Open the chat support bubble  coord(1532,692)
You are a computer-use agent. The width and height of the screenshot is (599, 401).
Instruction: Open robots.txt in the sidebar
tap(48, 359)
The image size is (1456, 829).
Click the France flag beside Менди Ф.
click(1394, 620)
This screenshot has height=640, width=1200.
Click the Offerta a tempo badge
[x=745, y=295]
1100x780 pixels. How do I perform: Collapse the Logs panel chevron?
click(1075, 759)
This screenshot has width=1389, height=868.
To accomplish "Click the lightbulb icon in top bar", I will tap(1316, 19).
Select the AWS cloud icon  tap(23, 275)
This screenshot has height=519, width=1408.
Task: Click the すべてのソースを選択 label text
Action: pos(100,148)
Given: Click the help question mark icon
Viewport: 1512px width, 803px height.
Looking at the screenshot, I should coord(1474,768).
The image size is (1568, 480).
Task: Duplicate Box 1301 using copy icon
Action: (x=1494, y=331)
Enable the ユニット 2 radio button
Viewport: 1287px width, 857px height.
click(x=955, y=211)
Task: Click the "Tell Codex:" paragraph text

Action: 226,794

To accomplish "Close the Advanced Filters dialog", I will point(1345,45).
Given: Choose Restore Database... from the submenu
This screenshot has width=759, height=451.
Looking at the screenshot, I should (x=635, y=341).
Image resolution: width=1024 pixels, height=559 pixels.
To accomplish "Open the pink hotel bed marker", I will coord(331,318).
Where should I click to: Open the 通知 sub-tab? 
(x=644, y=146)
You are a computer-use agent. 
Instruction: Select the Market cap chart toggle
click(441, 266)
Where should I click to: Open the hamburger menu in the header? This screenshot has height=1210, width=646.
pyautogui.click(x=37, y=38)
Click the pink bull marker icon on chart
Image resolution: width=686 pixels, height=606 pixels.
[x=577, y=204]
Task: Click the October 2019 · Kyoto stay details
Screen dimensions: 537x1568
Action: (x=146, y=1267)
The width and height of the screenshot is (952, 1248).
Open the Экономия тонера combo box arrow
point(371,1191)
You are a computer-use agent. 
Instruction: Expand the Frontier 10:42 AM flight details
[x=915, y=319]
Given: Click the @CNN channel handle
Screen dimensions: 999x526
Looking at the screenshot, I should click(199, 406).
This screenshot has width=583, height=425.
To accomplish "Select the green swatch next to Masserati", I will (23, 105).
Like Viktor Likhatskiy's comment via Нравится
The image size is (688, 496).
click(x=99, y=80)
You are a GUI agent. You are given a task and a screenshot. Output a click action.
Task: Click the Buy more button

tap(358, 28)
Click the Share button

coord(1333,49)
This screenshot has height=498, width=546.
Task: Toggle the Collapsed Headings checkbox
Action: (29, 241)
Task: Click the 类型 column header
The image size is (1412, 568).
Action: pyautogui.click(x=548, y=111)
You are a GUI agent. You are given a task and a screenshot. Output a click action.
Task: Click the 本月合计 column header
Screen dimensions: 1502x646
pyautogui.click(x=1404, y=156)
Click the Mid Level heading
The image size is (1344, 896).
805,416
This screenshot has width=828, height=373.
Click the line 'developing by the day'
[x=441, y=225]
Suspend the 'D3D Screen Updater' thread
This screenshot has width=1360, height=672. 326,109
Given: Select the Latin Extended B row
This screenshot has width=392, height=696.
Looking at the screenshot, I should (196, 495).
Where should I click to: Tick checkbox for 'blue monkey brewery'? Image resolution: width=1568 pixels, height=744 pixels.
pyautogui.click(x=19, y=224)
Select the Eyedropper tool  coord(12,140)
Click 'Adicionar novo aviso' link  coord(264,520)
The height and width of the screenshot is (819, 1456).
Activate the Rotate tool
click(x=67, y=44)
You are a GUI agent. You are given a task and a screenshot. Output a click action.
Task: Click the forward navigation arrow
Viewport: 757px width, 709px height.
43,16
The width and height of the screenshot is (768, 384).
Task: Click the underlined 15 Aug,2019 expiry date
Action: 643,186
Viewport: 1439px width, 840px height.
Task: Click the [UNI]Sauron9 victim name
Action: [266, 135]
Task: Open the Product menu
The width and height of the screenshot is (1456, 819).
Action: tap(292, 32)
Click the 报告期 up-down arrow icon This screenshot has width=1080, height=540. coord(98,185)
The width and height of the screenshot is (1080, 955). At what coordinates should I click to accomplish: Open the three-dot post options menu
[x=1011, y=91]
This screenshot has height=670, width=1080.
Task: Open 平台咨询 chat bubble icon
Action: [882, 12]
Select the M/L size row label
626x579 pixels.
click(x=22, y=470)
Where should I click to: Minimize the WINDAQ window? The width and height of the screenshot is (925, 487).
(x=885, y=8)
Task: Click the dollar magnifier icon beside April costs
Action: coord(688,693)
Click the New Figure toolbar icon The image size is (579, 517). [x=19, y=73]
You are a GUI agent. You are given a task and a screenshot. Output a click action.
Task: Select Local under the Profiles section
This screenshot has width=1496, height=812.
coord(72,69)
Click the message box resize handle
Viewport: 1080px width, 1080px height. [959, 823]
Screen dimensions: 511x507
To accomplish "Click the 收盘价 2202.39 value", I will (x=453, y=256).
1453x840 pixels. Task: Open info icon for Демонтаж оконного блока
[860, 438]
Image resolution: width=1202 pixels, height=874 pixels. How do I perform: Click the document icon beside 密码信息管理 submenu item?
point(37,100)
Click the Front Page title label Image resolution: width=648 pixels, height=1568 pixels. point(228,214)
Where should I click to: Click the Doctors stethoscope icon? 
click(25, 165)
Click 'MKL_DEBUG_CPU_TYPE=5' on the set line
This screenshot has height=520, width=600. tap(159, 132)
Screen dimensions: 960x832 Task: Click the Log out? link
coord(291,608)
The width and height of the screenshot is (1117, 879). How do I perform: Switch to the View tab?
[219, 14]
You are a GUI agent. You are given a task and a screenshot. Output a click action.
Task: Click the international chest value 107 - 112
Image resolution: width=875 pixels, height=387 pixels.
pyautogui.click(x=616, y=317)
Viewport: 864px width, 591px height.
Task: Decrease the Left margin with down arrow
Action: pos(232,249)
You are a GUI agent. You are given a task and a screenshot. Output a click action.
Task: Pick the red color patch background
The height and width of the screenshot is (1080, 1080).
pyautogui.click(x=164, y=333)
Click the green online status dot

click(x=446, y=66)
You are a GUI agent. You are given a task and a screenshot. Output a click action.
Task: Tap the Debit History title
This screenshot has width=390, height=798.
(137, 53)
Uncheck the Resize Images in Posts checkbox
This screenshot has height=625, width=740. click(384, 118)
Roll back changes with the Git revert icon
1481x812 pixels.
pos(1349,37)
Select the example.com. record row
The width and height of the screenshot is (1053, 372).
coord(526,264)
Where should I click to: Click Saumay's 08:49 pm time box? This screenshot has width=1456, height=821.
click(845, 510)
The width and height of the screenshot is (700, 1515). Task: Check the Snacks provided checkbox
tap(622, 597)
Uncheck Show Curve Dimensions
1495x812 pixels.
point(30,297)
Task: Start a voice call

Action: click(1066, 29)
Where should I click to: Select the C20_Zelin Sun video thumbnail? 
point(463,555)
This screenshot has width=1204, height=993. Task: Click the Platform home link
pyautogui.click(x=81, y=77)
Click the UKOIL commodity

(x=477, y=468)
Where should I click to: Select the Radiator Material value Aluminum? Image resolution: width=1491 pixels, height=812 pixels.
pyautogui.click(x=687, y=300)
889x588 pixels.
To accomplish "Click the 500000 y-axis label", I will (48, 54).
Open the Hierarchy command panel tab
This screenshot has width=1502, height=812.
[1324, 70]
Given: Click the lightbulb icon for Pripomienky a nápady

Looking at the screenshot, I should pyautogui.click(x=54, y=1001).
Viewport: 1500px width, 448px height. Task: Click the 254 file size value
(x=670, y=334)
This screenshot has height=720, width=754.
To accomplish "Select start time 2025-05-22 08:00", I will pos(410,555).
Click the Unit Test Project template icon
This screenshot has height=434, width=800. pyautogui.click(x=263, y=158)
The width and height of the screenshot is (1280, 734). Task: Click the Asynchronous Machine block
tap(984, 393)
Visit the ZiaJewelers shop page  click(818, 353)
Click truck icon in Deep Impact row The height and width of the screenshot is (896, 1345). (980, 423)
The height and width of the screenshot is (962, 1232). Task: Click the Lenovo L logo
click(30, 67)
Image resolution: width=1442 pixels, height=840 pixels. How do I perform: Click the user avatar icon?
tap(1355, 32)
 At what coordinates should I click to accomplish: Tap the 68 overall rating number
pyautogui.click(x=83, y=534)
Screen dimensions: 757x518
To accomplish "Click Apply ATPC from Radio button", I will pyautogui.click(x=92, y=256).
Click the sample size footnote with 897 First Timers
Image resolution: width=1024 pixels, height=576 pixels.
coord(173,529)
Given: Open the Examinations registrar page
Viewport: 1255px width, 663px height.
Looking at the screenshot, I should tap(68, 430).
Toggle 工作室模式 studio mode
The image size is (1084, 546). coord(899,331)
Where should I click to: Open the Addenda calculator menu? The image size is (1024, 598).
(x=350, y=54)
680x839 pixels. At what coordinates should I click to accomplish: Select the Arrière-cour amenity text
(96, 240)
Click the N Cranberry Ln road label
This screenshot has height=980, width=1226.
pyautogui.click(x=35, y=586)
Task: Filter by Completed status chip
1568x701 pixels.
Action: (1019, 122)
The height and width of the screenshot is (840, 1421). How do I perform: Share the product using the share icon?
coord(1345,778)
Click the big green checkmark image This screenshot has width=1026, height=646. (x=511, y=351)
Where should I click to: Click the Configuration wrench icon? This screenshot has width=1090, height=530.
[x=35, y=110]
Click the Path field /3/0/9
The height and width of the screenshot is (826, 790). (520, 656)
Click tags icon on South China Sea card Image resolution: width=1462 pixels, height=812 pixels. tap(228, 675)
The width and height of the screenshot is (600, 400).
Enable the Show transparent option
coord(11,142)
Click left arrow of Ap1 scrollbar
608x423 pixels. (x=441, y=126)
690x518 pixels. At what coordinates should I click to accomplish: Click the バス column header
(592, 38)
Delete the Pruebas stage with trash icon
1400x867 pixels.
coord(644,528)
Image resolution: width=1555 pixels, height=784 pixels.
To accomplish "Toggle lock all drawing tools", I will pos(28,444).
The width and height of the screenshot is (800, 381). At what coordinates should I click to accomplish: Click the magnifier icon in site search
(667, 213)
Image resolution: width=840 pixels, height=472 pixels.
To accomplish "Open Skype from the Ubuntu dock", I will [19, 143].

Work to complete → Can you write out the stretch from the start of the listing through the line containing "click(x=955, y=211)", swapping "lightbulb" for "bell" and leaving everything else untouched?

Solution to the exercise →
Open the chat support bubble  coord(1532,692)
You are a computer-use agent. The width and height of the screenshot is (599, 401).
Instruction: Open robots.txt in the sidebar
tap(48, 359)
The image size is (1456, 829).
Click the France flag beside Менди Ф.
click(1394, 620)
This screenshot has height=640, width=1200.
Click the Offerta a tempo badge
[x=745, y=295]
1100x780 pixels. How do I perform: Collapse the Logs panel chevron?
click(1075, 759)
This screenshot has width=1389, height=868.
To accomplish "Click the bell icon in top bar", I will tap(1316, 19).
Select the AWS cloud icon  tap(23, 275)
This screenshot has height=519, width=1408.
Task: Click the すべてのソースを選択 label text
Action: pos(100,148)
Given: Click the help question mark icon
Viewport: 1512px width, 803px height.
Looking at the screenshot, I should coord(1474,768).
The image size is (1568, 480).
Task: Duplicate Box 1301 using copy icon
Action: (x=1494, y=331)
Enable the ユニット 2 radio button
Viewport: 1287px width, 857px height.
click(x=955, y=211)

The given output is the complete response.